>>

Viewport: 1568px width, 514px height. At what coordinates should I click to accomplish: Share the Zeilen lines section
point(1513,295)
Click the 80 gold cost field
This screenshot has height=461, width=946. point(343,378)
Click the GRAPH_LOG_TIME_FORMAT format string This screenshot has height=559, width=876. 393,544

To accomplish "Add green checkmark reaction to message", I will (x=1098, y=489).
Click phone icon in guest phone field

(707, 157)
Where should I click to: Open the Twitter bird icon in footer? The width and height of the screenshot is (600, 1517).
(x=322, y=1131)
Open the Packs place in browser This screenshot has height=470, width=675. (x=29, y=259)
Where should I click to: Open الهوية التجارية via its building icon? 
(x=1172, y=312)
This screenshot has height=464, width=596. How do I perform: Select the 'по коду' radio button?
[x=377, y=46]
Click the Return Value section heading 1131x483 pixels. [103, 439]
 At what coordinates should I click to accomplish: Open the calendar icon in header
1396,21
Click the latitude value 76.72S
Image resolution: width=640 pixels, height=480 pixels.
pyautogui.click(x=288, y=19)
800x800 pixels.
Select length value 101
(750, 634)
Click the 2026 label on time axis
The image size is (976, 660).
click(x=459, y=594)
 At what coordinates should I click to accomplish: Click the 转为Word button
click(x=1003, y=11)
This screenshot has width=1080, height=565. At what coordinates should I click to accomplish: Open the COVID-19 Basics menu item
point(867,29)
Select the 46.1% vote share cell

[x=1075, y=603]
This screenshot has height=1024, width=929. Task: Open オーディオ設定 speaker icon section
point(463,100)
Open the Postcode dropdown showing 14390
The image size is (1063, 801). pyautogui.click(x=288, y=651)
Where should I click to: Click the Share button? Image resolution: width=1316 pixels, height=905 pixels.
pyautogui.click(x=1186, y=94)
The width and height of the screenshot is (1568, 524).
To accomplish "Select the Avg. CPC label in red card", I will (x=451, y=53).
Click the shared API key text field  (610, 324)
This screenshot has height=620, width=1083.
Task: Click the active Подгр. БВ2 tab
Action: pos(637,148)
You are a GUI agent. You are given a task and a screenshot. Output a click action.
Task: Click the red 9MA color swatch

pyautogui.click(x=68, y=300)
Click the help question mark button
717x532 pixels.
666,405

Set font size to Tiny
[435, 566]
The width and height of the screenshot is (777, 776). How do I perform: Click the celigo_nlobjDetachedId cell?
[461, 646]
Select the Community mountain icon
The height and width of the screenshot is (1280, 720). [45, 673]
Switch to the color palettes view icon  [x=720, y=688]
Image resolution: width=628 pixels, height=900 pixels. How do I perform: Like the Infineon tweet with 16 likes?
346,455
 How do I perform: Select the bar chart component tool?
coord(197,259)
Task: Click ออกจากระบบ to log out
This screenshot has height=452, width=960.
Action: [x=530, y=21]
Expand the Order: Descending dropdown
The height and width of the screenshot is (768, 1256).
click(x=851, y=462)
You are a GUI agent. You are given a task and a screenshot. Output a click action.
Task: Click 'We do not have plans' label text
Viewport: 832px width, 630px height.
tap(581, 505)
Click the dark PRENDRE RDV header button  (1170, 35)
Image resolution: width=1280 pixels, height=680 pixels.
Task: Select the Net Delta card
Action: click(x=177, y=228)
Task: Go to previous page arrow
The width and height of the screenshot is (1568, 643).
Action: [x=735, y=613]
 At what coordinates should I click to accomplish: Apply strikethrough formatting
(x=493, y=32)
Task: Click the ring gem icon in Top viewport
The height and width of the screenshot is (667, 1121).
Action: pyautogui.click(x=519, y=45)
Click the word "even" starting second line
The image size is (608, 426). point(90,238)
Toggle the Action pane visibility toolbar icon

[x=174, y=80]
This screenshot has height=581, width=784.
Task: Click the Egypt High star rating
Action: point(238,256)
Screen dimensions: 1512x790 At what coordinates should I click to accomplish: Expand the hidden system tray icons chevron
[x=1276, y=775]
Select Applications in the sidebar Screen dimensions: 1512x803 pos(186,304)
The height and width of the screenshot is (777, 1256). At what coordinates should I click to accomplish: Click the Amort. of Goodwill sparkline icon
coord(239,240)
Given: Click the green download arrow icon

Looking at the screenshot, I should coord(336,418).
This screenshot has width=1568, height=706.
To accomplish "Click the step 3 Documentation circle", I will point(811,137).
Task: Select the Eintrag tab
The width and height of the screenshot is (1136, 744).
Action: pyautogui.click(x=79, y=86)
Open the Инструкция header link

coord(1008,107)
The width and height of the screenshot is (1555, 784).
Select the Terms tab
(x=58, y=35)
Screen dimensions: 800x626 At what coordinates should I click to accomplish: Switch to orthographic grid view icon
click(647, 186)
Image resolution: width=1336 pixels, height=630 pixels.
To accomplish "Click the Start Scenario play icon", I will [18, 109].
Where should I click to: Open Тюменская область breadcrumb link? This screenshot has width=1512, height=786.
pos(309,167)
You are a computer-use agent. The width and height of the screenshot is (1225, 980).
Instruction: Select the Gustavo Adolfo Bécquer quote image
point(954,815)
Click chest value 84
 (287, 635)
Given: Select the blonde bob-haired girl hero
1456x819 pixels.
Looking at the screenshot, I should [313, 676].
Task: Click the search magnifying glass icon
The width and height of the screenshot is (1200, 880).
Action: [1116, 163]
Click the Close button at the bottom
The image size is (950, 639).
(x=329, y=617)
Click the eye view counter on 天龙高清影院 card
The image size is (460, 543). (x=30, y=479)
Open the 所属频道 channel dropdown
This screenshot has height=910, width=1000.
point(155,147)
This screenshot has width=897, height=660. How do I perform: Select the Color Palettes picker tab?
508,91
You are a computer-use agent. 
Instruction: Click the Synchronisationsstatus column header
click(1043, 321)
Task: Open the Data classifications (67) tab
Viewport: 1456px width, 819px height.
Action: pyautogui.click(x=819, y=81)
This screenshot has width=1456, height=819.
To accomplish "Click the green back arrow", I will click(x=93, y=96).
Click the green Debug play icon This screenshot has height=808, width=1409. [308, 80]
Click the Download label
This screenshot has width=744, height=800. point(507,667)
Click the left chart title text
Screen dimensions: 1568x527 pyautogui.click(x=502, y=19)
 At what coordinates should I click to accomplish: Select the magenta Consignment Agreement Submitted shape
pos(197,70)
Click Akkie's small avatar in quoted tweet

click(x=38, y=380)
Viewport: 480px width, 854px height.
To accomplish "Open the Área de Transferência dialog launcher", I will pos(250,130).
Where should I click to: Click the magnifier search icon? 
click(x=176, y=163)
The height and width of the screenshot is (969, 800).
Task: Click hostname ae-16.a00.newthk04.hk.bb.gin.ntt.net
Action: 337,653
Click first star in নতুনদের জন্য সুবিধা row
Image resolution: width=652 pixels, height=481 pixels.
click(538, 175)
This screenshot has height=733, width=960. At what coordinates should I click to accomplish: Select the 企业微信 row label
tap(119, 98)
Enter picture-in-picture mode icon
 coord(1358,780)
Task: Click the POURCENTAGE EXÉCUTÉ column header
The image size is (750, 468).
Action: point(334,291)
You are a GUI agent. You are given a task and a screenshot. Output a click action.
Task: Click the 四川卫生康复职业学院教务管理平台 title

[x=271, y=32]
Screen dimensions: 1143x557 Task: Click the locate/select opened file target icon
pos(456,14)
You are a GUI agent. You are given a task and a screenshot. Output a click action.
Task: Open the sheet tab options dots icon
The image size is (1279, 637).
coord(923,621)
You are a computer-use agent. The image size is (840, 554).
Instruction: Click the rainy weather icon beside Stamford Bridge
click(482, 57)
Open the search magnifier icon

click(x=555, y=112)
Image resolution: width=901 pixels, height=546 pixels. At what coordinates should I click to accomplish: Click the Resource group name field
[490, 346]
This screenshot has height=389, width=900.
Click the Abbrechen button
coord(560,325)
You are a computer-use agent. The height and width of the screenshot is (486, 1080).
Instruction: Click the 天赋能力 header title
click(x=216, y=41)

<<

**STATED GOAL:** Could you copy out the records, unchanged, from the line containing "Where should I click to: Click the magnifier" through the line containing "Action: point(334,291)", with both of those lines included?

**ANSWER BELOW:**
Where should I click to: Click the magnifier search icon? 
click(x=176, y=163)
The height and width of the screenshot is (969, 800).
Task: Click hostname ae-16.a00.newthk04.hk.bb.gin.ntt.net
Action: 337,653
Click first star in নতুনদের জন্য সুবিধা row
Image resolution: width=652 pixels, height=481 pixels.
click(538, 175)
This screenshot has height=733, width=960. At what coordinates should I click to accomplish: Select the 企业微信 row label
tap(119, 98)
Enter picture-in-picture mode icon
 coord(1358,780)
Task: Click the POURCENTAGE EXÉCUTÉ column header
The image size is (750, 468).
Action: point(334,291)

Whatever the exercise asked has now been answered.